CL : Votre travail cinématographique commence lorsque les canons et les caméras se retirent du champ de bataille. Pourquoi ?
LBR :
De toute évidence, ce qui dure le plus longtemps dans la guerre, c’est l’après-guerre, l’onde de choc qui s’étend sur toute la vie des témoins et se propage d’une génération à l’autre. Or, la plupart du temps, quand le cinéma nous montre la guerre, c’est un spectacle. On peut être ému par certaines images, mais elles ne nous disent rien de ce que nous éprouvons vraiment, nous qui sommes tous héritiers des grands conflits du XXe siècle. Moi, je voulais justement m’attacher à cela.
Pour De guerre lasses, j’étais tombé un peu par hasard sur la thérapeute bosniaque. Pour Of Men and War, je savais d’emblée que c’était ce que je cherchais, car l’expérience thérapeutique est celle qui nous permet d’avoir accès à un ressenti qui n’a jamais été verbalisé. Filmer une thérapie, ce n’est pas simplement recueillir un témoignage de guerre, c’est donner la parole à des personnes qui ont décidé de cheminer. Ce qui m’intéresse avant tout, ce sont les questions que les protagonistes se posent à eux-mêmes quand, plusieurs années après leur retour du front, voyant que leur traumatisme les empêche toujours de vivre, ils se résolvent à l’affronter.

CL : Ce film aurait-il pu être réalisé par un Américain ?

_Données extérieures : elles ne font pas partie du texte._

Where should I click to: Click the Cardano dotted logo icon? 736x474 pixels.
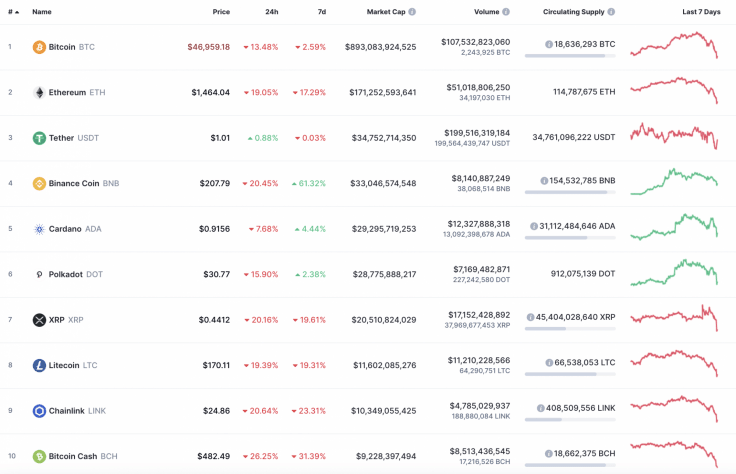point(39,229)
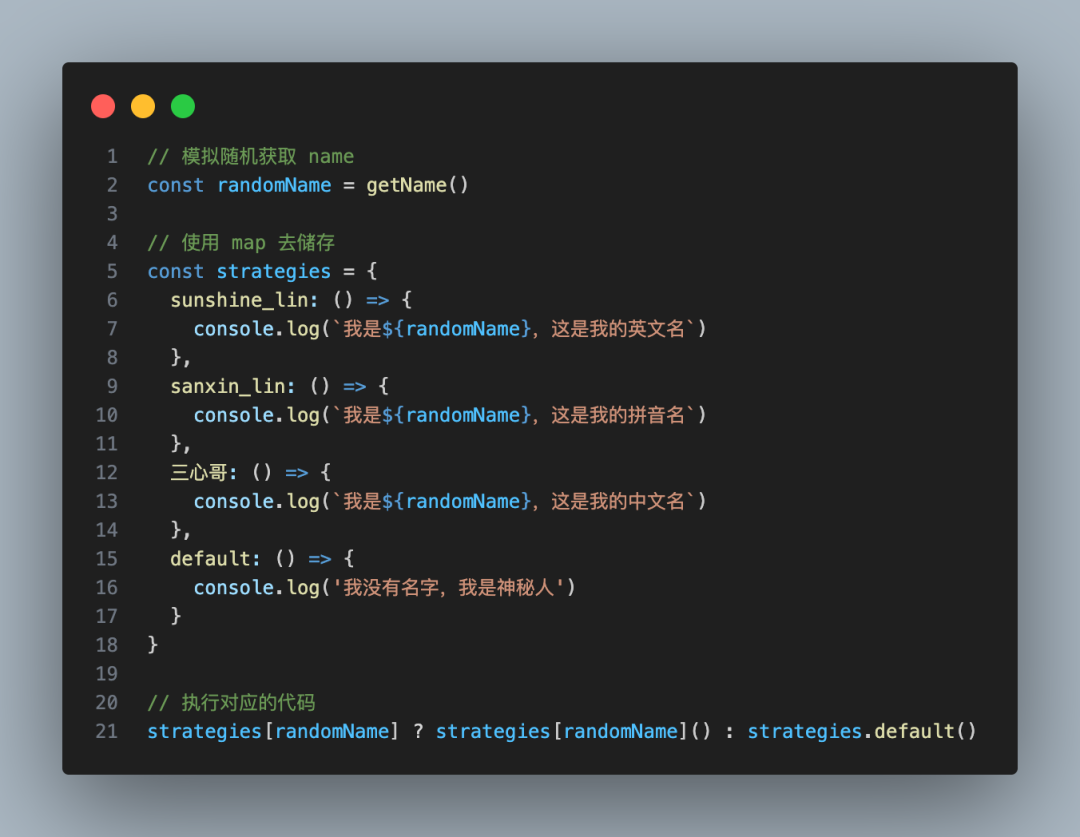Click the comment 执行对应的代码
The height and width of the screenshot is (837, 1080).
click(232, 702)
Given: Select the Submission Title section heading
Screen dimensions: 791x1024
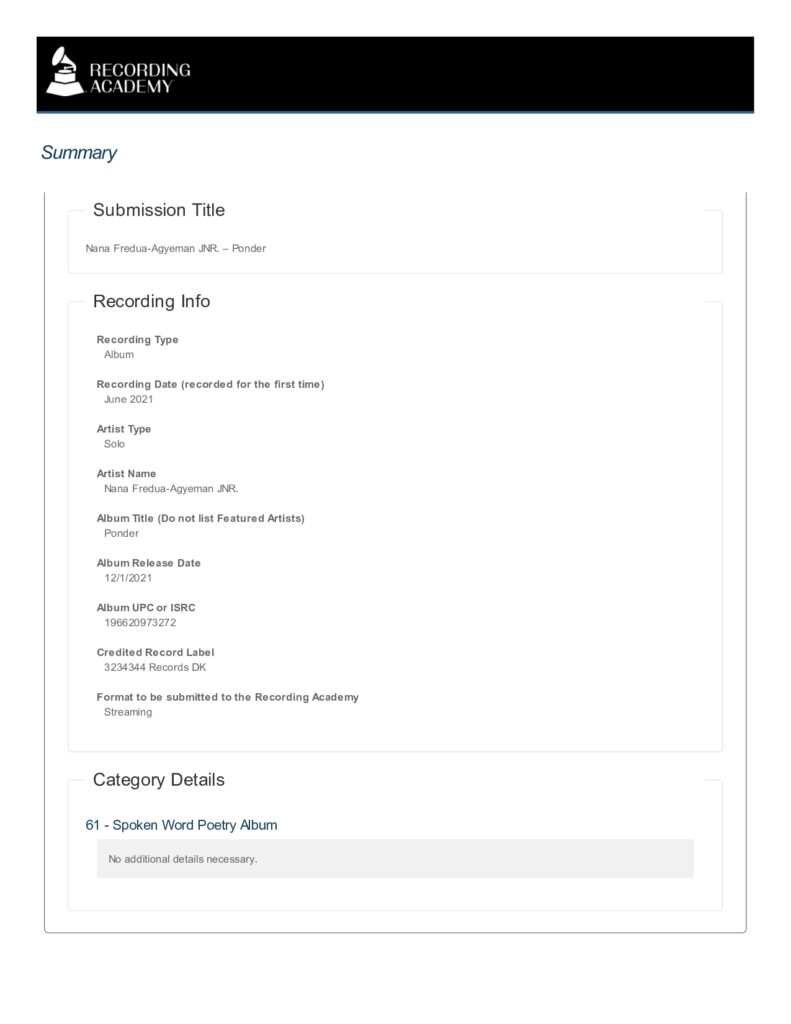Looking at the screenshot, I should [159, 210].
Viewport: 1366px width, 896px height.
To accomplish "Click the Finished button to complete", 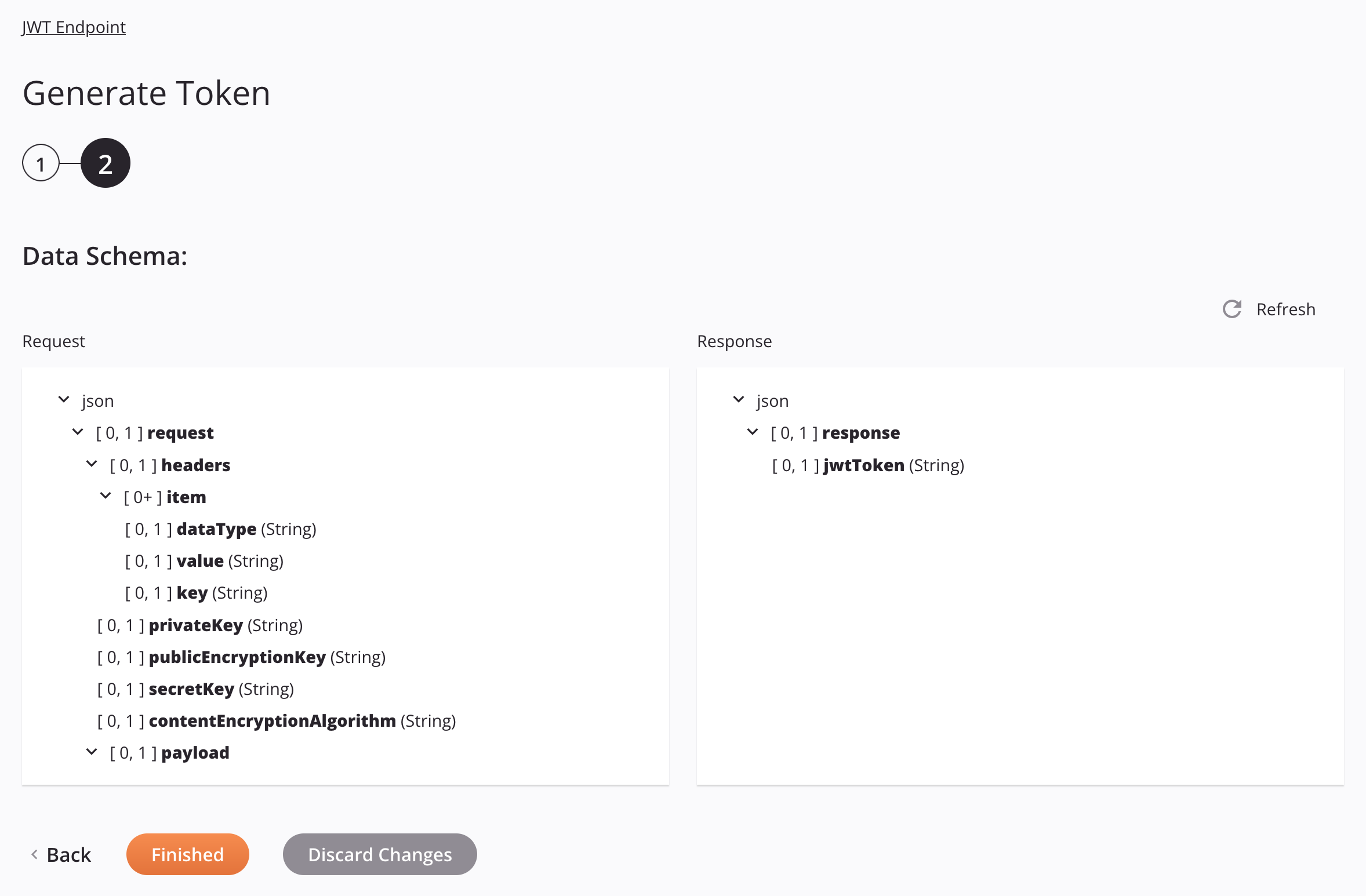I will click(187, 855).
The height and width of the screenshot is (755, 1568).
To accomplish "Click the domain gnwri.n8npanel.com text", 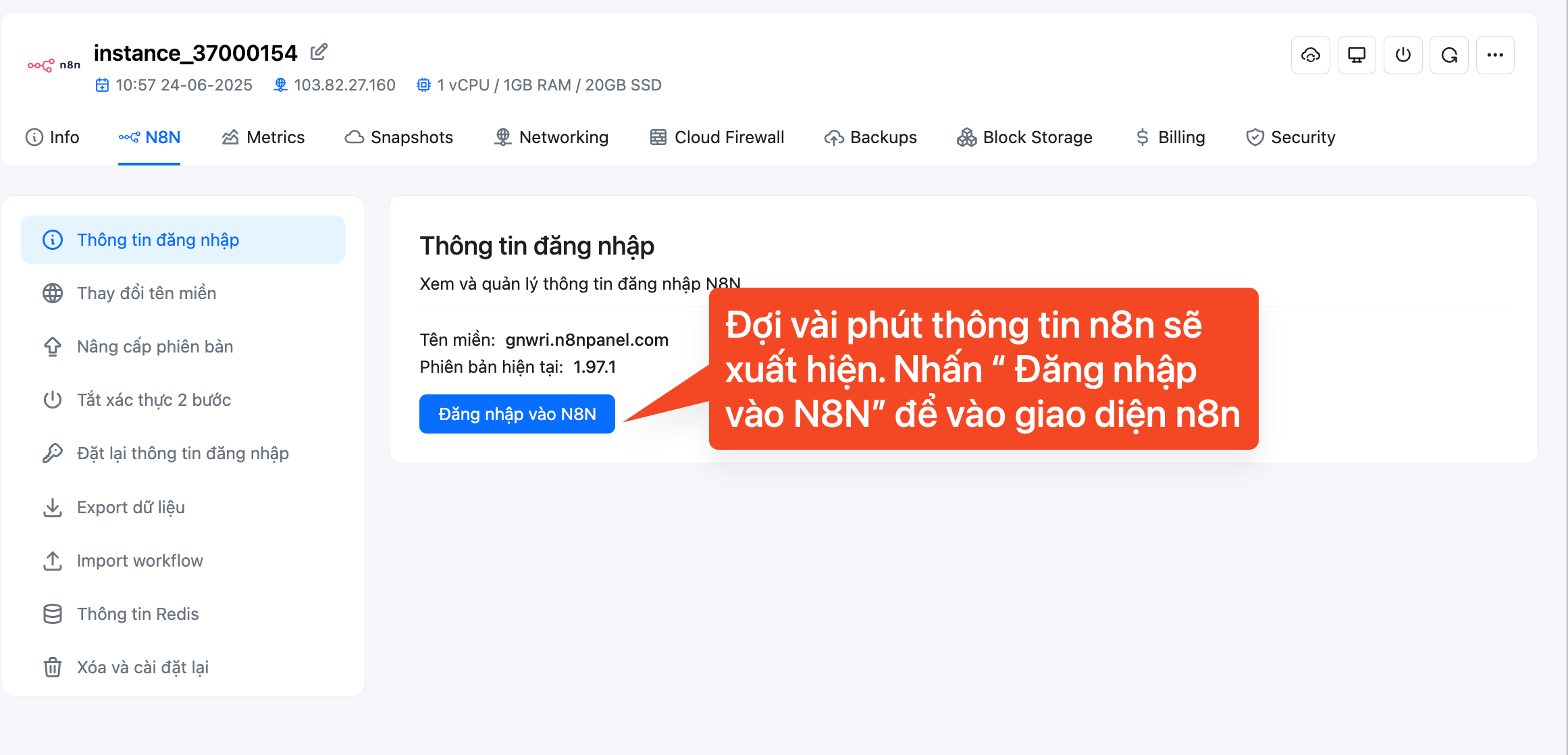I will pos(587,340).
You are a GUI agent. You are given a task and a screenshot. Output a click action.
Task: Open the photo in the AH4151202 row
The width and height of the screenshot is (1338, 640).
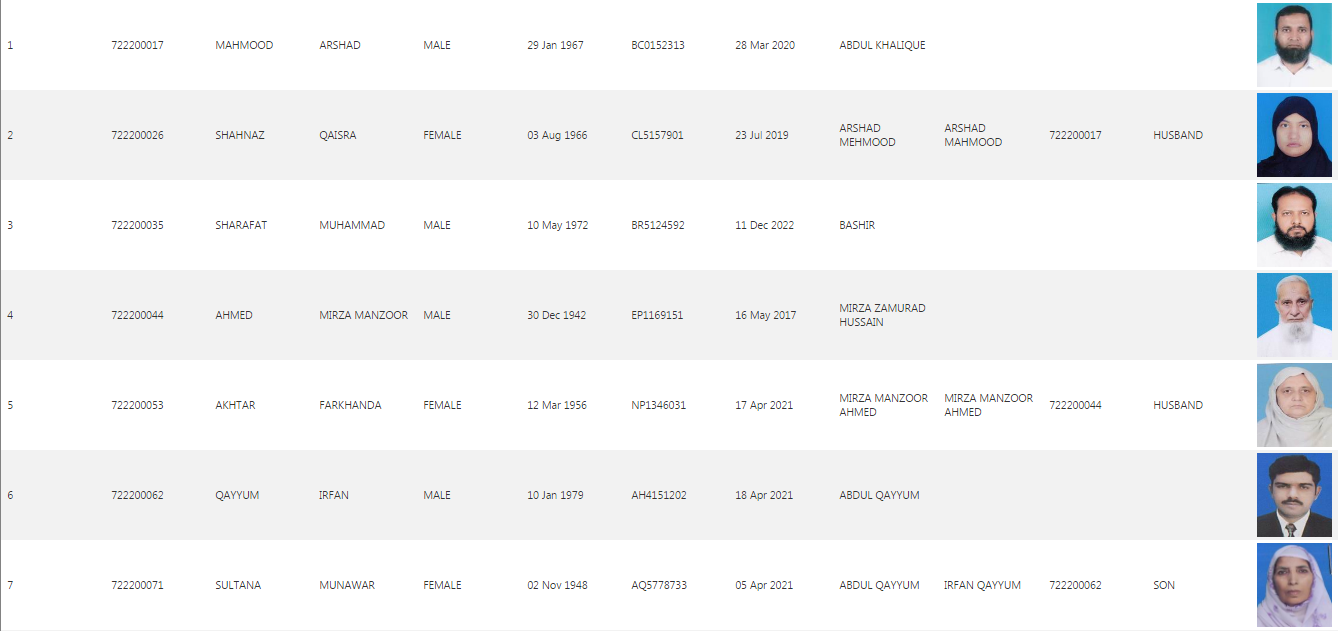pyautogui.click(x=1294, y=495)
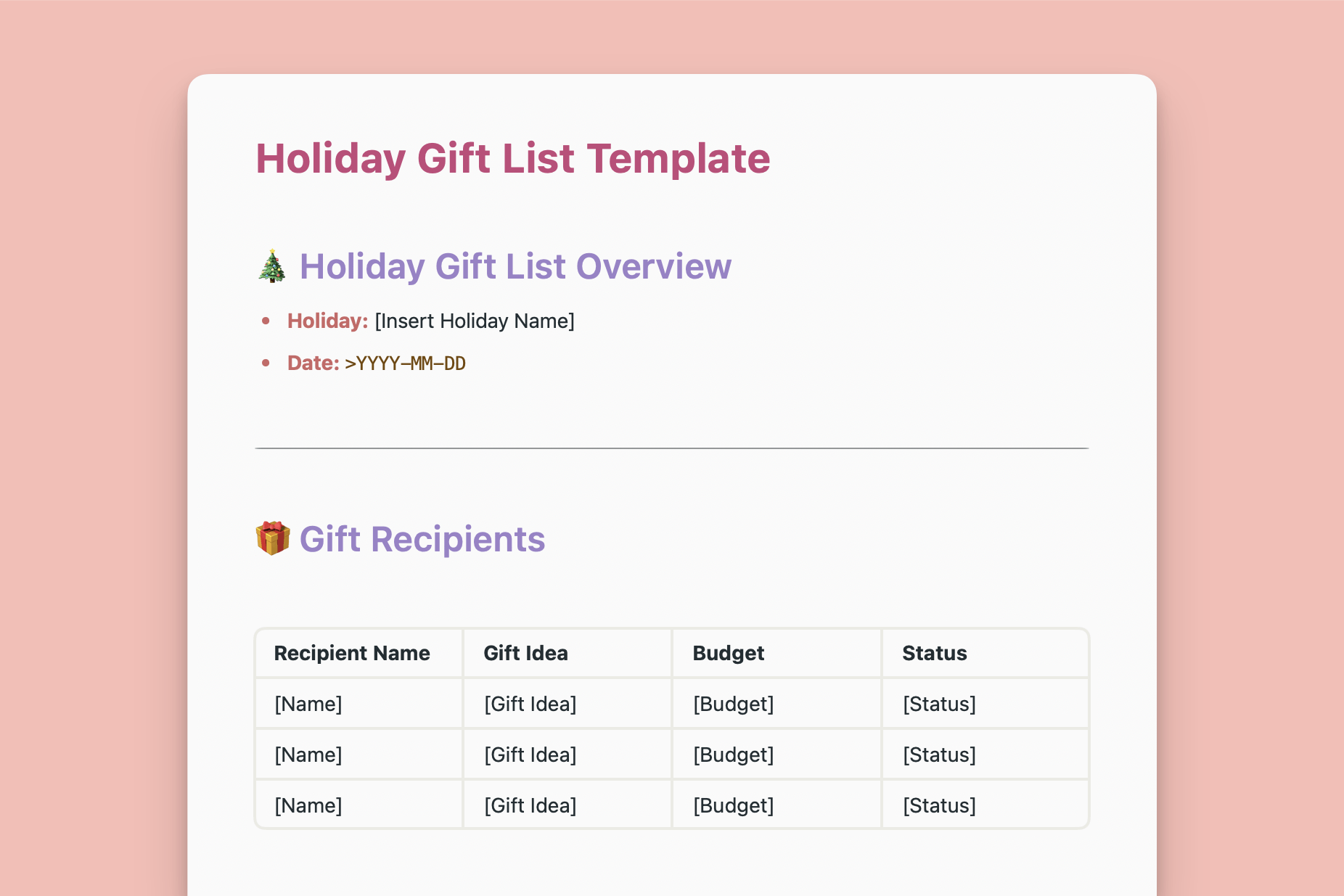
Task: Select the YYYY-MM-DD date placeholder
Action: (x=406, y=363)
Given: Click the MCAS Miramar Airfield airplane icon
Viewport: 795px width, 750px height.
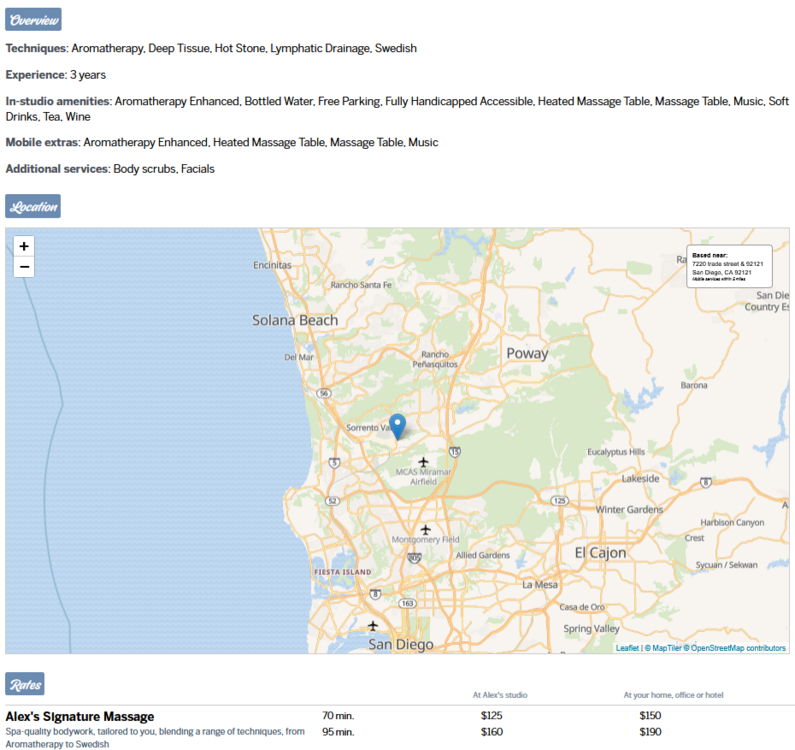Looking at the screenshot, I should (424, 462).
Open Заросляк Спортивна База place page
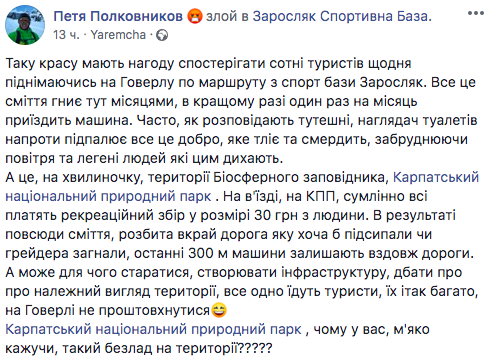The height and width of the screenshot is (361, 486). pyautogui.click(x=340, y=16)
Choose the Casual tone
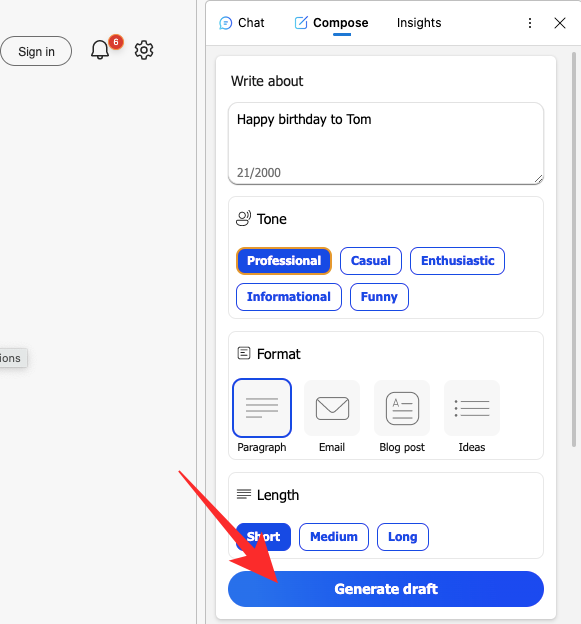The width and height of the screenshot is (581, 624). 370,261
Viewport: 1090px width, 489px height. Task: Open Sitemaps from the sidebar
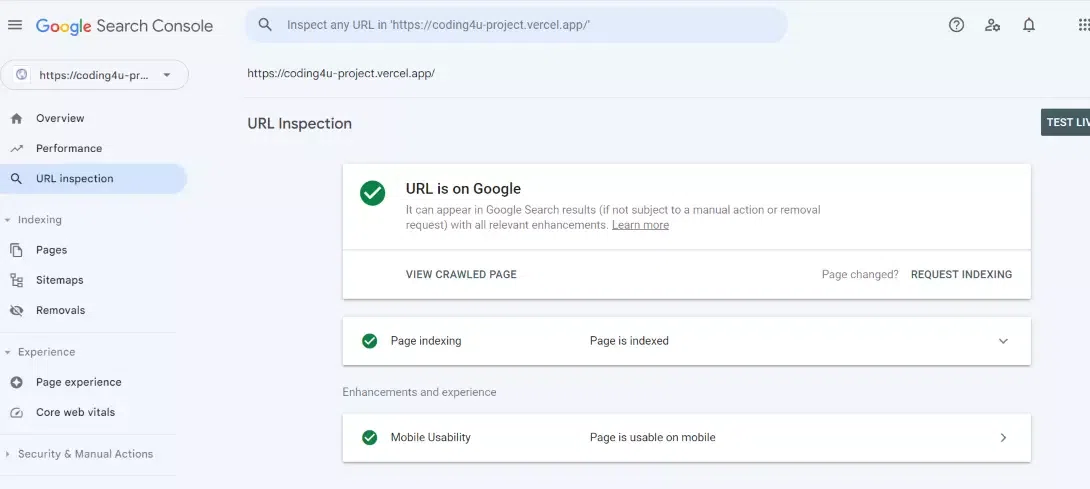(x=59, y=280)
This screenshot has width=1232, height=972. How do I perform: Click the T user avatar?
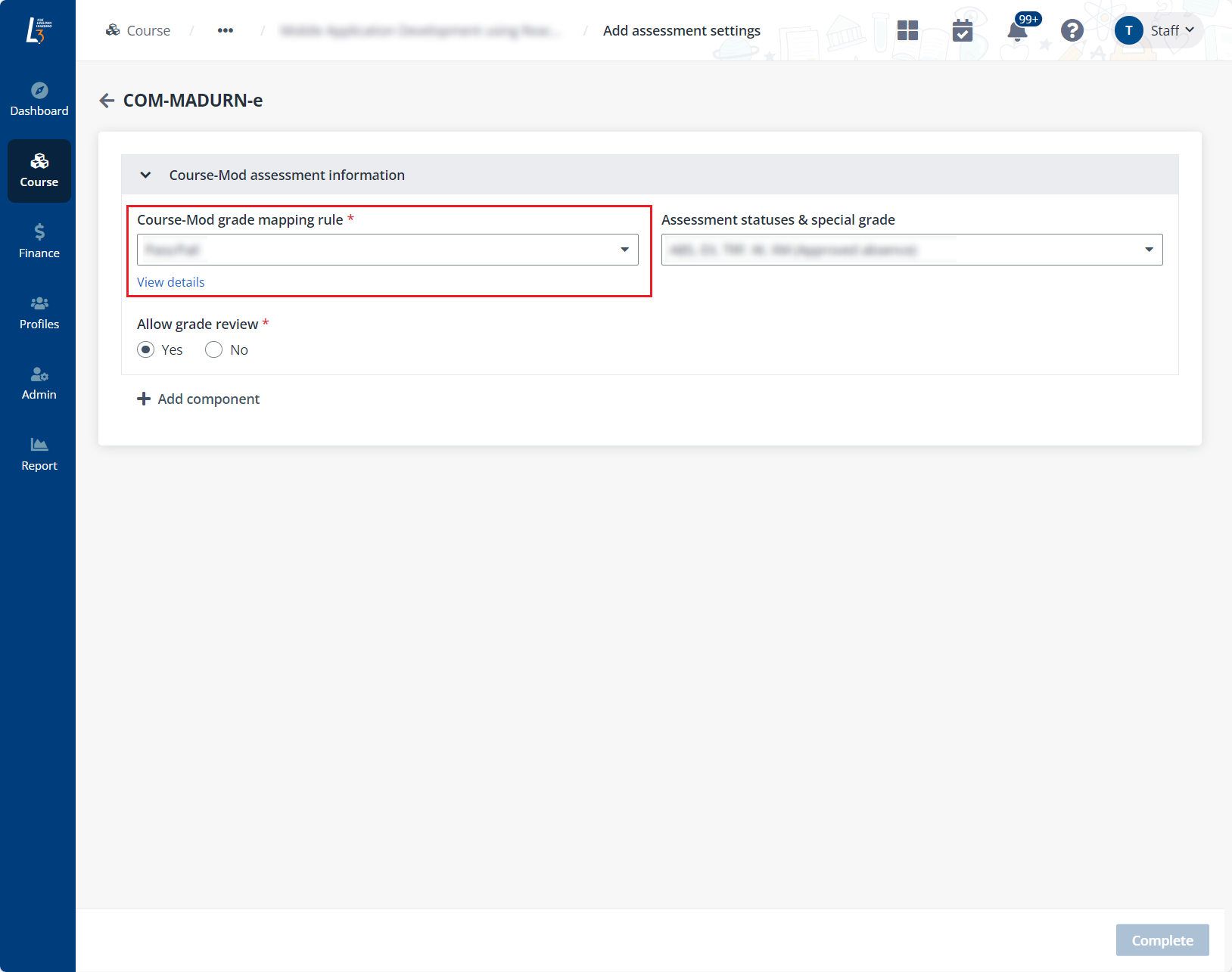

LBR : Le fait d’être un étranger a un double avantage. Cela vous rend très libre d’entendre ce qui est vraiment dit, au-delà les codes sociaux culturels. Ça libère aussi la parole des gens filmés car, à leurs yeux, je ne suis pas clairement « étiquetable » : je viens d’un pays où ils n’ont jamais mis les pieds, je ne suis assimilé à aucune catégorie civile ou militaire qu’ils connaissent. Mais je ne fais pas que passer ; je reste 14 mois d’affilée, puis reviens plusieurs années de suite, je loge parfois chez eux, entre-temps ils se sont mariés, ils ont eu un enfant, j’assiste à toutes ces étapes de leur existence. C’est dans mon statut d’étranger qu’ils m’ouvrent les portes de leur vie. Enfin, je suis toujours resté ce petit-fils de soldats français, et je leur en ai parlé. Je leur ai dit qu’ils allaient m’aider à appréhender le legs de ces deux grands-pères. Et eux le comprenaient d’autant mieux qu’ils voyaient combien leurs propres enfants souffraient du traumatisme de guerre par simple transmission.